* [WHAT THIS TASK INVOLVES]
Reproduce word for word the line holding "This screenshot has" and all lines after it in the data, through the end, leaving out pictures.

* [SUPPLIED ENTRIES]
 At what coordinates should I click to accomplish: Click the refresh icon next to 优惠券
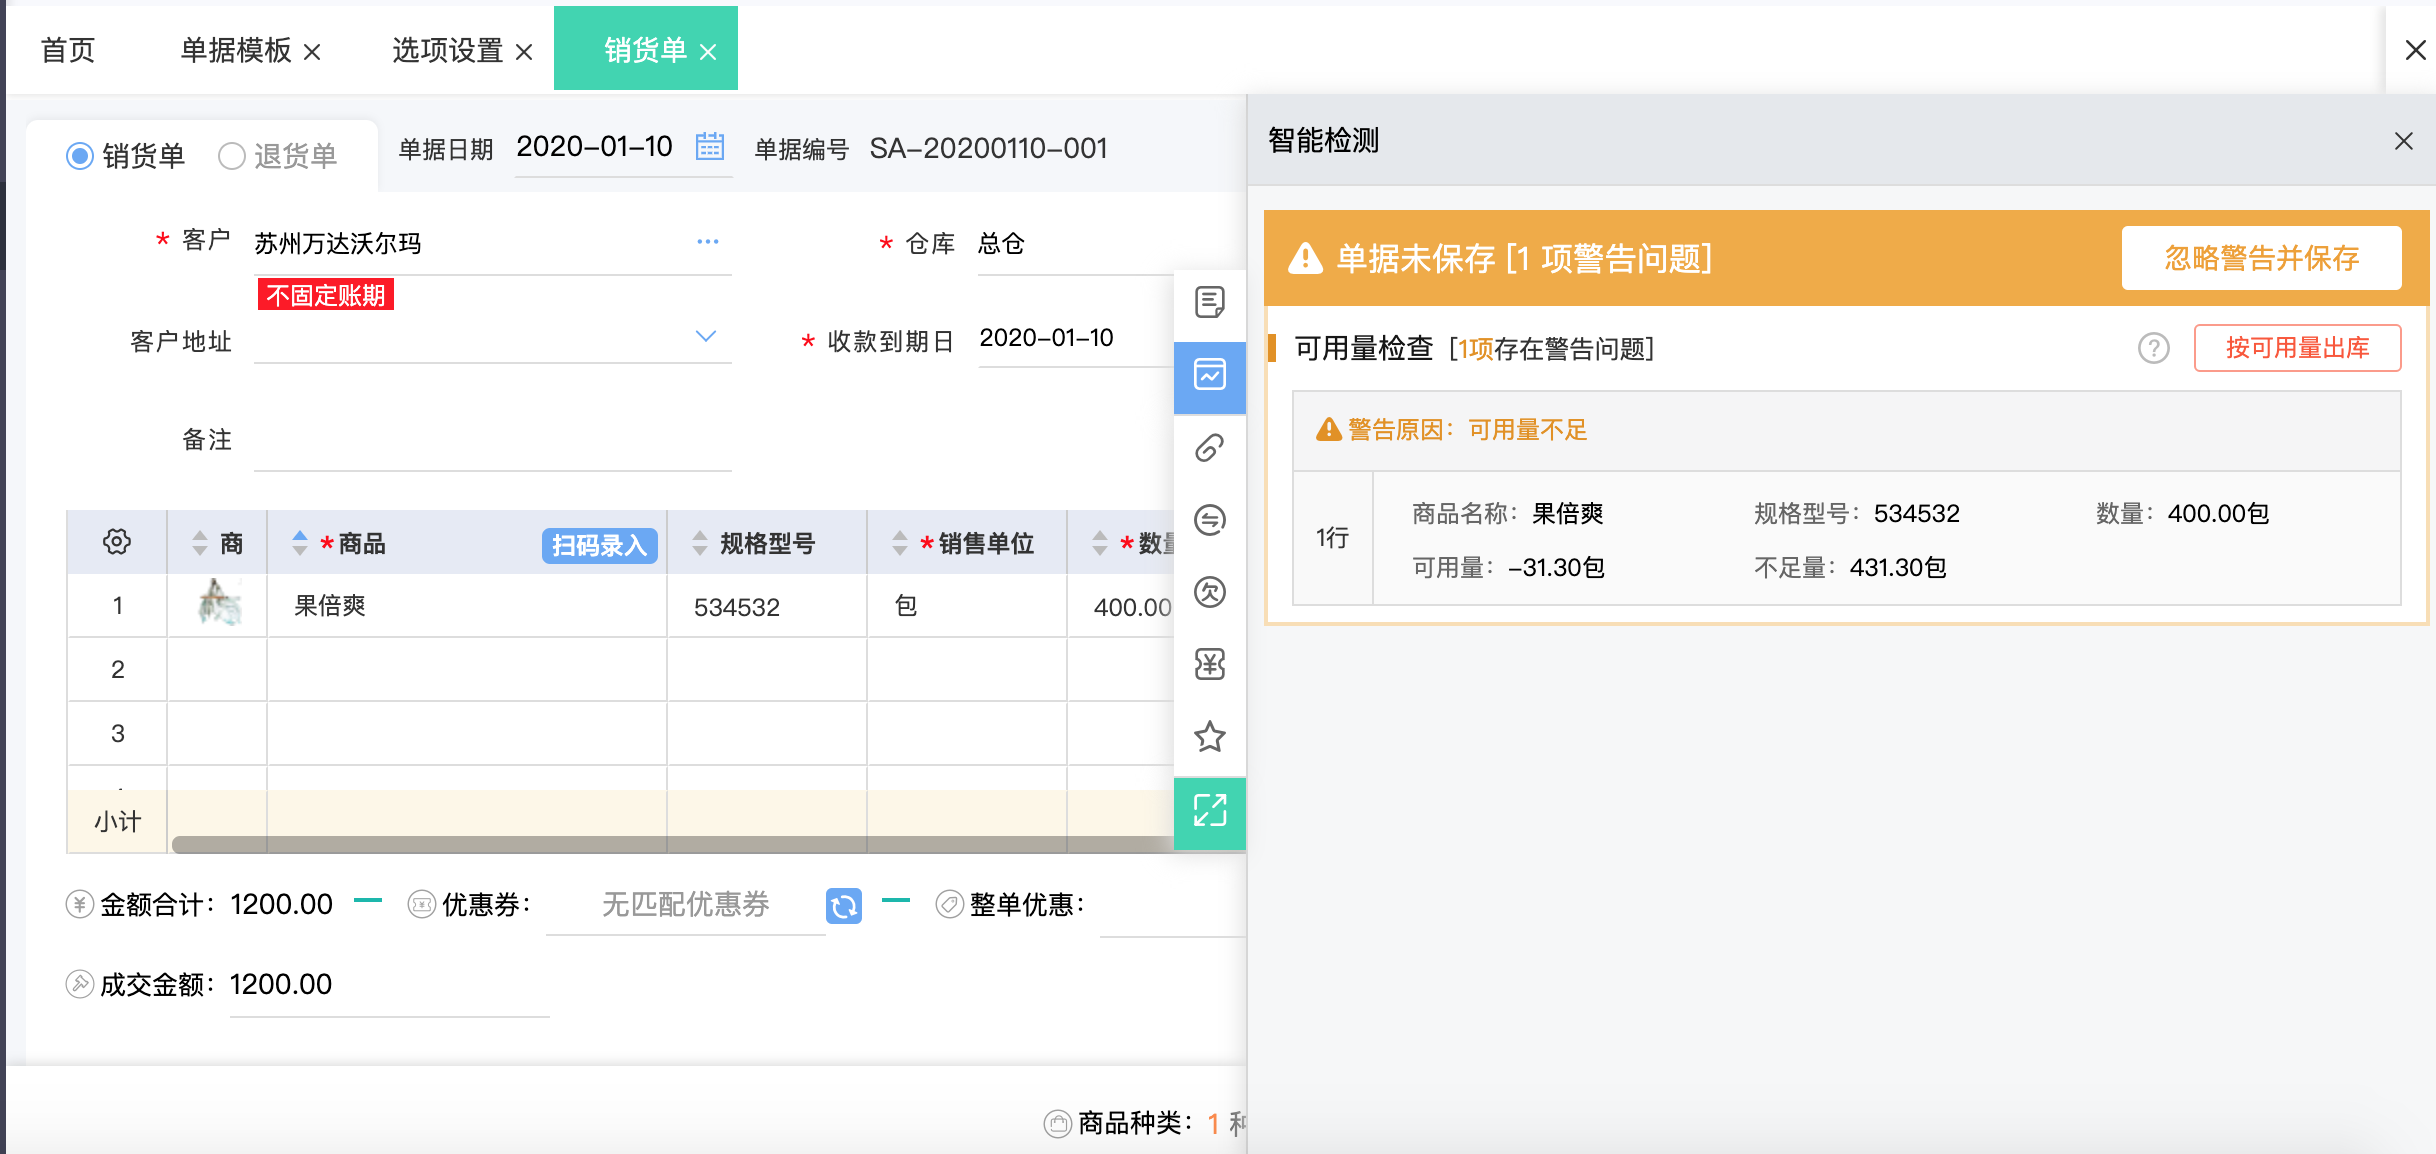[x=845, y=905]
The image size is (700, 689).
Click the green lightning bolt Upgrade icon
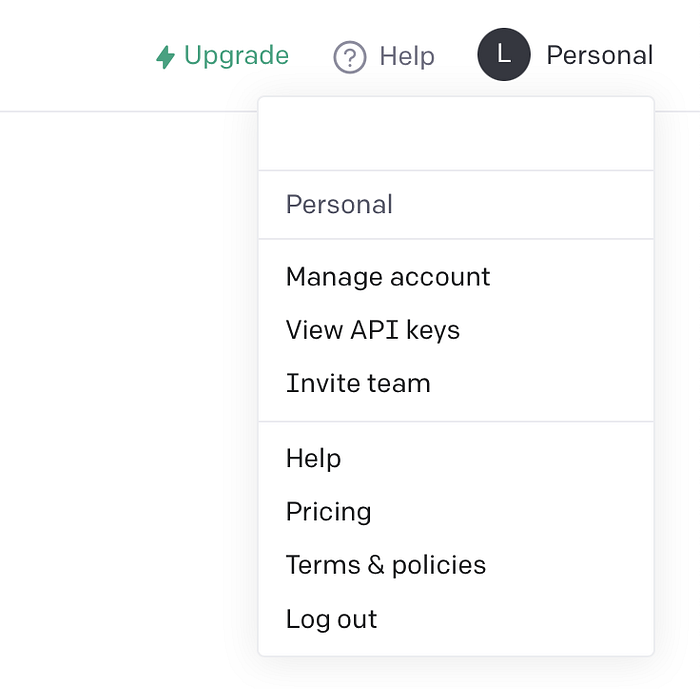tap(165, 57)
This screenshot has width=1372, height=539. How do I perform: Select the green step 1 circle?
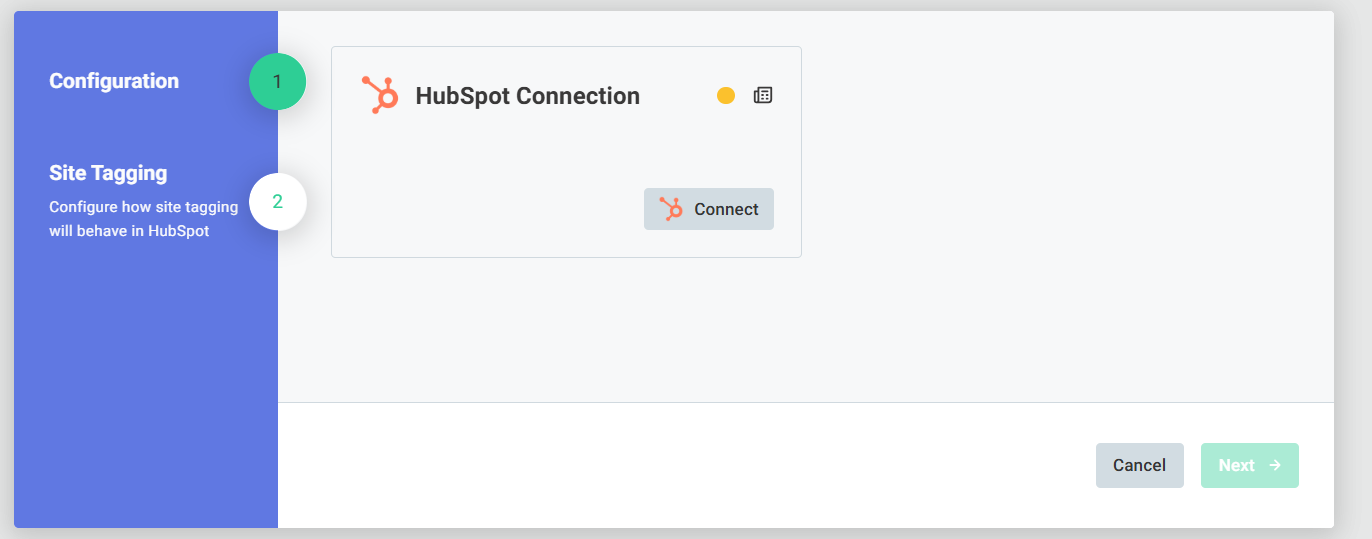(x=277, y=82)
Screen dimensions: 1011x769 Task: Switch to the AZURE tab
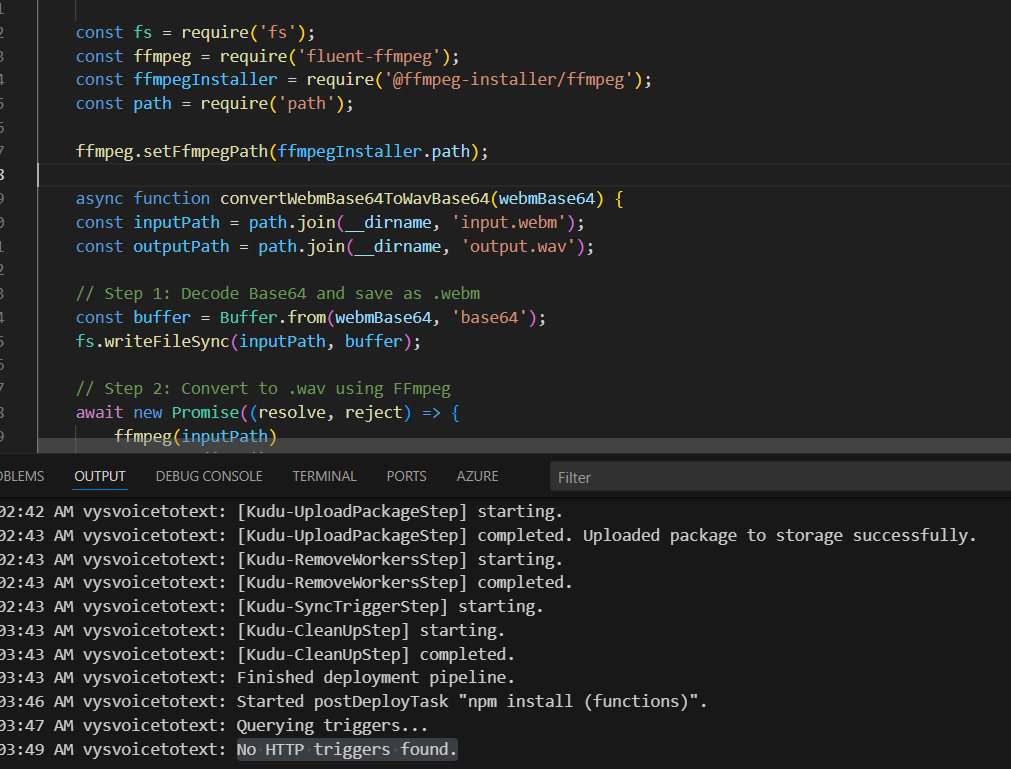pyautogui.click(x=477, y=476)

* [EXERCISE RESPONSE]
This screenshot has width=1372, height=539. How do I perform: Select the green step 1 circle?
(x=277, y=82)
Screen dimensions: 1011x769 Task: Switch to the AZURE tab
pyautogui.click(x=477, y=476)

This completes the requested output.